## EXERCISE INPUTS
======

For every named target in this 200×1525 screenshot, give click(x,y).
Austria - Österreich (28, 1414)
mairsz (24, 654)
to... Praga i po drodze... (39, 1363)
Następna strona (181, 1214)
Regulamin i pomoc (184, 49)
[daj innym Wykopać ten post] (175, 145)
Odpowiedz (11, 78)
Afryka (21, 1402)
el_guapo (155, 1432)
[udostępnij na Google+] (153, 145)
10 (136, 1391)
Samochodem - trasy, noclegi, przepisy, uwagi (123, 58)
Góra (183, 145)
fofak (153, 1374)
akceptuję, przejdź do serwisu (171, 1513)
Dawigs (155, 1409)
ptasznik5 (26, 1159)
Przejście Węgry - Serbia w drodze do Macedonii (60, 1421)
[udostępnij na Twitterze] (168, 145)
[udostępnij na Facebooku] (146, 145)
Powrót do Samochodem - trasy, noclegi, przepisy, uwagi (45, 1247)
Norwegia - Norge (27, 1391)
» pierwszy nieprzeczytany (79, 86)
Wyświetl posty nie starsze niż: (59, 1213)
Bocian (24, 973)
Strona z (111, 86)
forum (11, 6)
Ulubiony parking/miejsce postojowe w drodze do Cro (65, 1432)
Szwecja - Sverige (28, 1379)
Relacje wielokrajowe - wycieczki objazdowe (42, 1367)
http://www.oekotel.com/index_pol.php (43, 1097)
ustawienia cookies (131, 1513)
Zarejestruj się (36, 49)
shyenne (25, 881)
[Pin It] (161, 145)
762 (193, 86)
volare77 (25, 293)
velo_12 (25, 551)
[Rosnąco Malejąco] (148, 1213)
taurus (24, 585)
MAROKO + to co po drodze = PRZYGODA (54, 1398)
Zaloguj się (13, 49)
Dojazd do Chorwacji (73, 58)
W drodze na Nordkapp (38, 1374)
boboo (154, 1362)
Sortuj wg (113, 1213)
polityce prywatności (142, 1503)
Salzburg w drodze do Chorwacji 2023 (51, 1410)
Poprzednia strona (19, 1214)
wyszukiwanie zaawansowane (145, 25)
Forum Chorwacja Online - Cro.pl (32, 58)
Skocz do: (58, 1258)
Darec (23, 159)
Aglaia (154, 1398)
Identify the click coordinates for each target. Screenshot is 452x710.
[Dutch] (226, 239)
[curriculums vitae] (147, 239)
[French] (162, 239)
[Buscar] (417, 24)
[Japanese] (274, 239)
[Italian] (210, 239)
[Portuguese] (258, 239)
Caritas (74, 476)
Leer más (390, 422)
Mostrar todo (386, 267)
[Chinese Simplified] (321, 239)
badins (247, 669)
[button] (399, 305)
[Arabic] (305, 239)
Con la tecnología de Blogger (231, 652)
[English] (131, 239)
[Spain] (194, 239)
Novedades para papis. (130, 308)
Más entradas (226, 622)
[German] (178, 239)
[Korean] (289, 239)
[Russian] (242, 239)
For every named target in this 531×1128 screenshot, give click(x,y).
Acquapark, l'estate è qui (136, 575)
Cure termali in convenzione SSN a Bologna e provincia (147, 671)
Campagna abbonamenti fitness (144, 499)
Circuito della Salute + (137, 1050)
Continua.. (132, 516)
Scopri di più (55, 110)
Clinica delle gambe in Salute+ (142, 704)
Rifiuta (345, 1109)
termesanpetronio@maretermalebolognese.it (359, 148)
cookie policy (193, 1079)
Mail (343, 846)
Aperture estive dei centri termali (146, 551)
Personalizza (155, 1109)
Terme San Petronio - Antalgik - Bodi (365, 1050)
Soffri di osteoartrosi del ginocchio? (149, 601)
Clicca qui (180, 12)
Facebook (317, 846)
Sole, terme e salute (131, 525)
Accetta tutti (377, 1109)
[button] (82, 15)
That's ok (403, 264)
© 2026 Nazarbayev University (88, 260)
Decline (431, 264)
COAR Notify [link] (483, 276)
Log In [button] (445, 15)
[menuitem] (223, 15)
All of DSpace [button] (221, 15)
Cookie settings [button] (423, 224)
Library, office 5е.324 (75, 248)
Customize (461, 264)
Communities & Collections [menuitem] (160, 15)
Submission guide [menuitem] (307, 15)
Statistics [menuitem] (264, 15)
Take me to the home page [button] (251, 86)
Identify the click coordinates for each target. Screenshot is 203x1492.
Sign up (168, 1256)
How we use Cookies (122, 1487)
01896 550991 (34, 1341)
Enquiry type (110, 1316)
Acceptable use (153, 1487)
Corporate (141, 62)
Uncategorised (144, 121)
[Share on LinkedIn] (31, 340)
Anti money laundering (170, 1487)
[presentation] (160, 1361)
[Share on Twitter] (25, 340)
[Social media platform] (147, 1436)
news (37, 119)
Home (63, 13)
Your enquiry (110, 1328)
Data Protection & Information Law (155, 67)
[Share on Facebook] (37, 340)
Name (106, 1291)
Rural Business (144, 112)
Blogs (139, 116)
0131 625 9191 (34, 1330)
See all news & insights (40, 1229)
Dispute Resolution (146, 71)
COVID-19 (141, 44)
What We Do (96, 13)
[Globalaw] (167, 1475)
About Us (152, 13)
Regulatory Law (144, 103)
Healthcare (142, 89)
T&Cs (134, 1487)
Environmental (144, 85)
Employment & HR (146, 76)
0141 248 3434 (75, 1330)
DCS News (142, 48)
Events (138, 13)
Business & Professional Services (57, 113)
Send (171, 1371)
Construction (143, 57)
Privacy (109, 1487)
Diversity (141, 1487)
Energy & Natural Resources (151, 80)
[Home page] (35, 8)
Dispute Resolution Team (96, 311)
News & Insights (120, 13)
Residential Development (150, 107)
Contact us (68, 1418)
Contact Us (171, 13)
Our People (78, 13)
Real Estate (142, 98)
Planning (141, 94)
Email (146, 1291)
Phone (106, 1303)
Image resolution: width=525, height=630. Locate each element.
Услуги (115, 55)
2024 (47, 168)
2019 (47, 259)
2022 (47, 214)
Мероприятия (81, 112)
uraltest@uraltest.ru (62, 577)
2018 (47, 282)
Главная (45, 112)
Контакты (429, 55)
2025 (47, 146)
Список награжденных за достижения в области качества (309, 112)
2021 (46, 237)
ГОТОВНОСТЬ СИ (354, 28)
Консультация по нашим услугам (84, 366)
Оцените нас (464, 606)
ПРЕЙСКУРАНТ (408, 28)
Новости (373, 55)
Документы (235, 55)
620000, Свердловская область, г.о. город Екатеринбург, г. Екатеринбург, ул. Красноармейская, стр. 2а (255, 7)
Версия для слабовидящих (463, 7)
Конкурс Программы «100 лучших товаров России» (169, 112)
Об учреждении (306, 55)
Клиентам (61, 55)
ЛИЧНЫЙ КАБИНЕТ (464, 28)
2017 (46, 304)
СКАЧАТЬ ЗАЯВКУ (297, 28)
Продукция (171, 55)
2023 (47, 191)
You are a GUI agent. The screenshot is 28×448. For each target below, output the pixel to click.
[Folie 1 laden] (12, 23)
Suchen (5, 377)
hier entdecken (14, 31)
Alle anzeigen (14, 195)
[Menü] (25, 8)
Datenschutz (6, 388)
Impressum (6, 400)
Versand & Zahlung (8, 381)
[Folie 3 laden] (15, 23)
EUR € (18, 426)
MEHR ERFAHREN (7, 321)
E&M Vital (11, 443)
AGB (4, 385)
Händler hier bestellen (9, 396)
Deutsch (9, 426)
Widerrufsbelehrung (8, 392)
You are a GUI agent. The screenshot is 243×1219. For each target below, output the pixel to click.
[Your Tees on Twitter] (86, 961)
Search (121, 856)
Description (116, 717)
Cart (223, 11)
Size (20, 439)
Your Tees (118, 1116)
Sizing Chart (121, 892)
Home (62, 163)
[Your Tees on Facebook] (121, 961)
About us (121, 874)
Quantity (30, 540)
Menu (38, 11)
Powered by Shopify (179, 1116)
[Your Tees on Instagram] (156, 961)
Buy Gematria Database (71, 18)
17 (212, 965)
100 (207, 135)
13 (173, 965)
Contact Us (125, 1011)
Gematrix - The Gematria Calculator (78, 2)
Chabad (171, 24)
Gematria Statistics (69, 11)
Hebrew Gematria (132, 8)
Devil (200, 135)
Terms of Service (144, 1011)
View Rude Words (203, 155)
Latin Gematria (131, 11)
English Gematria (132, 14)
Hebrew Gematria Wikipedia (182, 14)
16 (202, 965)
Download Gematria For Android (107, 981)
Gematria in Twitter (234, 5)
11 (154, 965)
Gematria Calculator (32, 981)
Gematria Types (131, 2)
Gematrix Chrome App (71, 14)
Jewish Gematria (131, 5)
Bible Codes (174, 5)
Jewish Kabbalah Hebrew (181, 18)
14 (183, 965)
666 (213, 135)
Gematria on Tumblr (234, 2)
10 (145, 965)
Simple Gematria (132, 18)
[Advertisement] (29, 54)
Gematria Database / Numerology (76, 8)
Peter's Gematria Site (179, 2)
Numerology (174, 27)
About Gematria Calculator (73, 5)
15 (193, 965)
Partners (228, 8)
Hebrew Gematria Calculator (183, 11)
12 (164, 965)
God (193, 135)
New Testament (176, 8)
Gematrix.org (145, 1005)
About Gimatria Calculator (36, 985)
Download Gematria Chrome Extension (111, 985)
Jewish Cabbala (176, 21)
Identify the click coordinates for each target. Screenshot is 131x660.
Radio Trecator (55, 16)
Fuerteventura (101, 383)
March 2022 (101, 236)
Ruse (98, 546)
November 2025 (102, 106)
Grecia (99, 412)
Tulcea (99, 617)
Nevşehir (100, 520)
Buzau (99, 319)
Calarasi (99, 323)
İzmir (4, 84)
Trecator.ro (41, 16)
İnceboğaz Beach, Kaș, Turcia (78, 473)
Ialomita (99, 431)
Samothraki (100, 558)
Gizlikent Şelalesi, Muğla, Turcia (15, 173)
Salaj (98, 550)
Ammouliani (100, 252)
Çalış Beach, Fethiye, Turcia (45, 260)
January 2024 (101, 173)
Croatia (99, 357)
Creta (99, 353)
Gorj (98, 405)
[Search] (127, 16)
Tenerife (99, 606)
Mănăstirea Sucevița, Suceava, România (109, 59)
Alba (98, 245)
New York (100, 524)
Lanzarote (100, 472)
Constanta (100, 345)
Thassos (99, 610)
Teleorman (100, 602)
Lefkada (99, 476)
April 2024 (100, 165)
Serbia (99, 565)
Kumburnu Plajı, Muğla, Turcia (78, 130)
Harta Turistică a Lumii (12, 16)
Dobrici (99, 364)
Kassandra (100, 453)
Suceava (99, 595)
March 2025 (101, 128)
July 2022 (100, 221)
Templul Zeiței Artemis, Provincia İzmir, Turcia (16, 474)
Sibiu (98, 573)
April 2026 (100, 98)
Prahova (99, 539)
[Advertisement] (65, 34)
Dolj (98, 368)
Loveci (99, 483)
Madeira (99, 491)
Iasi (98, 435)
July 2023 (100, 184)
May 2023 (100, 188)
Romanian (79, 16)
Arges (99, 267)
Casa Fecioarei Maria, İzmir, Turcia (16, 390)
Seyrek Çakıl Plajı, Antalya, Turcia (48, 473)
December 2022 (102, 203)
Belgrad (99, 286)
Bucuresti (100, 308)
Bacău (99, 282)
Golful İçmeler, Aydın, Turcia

======

## SET EXERCISE
Reproduce the data without any changes, from its very beginning through the line that contains "velo_12 (25, 551)".

## IN RESPONSE
For every named target in this 200×1525 screenshot, give click(x,y).
Austria - Österreich (28, 1414)
mairsz (24, 654)
to... Praga i po drodze... (39, 1363)
Następna strona (181, 1214)
Regulamin i pomoc (184, 49)
[daj innym Wykopać ten post] (175, 145)
Odpowiedz (11, 78)
Afryka (21, 1402)
el_guapo (155, 1432)
[udostępnij na Google+] (153, 145)
10 (136, 1391)
Samochodem - trasy, noclegi, przepisy, uwagi (123, 58)
Góra (183, 145)
fofak (153, 1374)
akceptuję, przejdź do serwisu (171, 1513)
Dawigs (155, 1409)
ptasznik5 (26, 1159)
Przejście Węgry - Serbia w drodze do Macedonii (60, 1421)
[udostępnij na Twitterze] (168, 145)
[udostępnij na Facebooku] (146, 145)
Powrót do Samochodem - trasy, noclegi, przepisy, uwagi (45, 1247)
Norwegia - Norge (27, 1391)
» pierwszy nieprzeczytany (79, 86)
Wyświetl posty nie starsze niż: (59, 1213)
Bocian (24, 973)
Strona z (111, 86)
forum (11, 6)
Ulubiony parking/miejsce postojowe w drodze do Cro (65, 1432)
Szwecja - Sverige (28, 1379)
Relacje wielokrajowe - wycieczki objazdowe (42, 1367)
http://www.oekotel.com/index_pol.php (43, 1097)
ustawienia cookies (131, 1513)
Zarejestruj się (36, 49)
shyenne (25, 881)
[Pin It] (161, 145)
762 (193, 86)
volare77 (25, 293)
velo_12 (25, 551)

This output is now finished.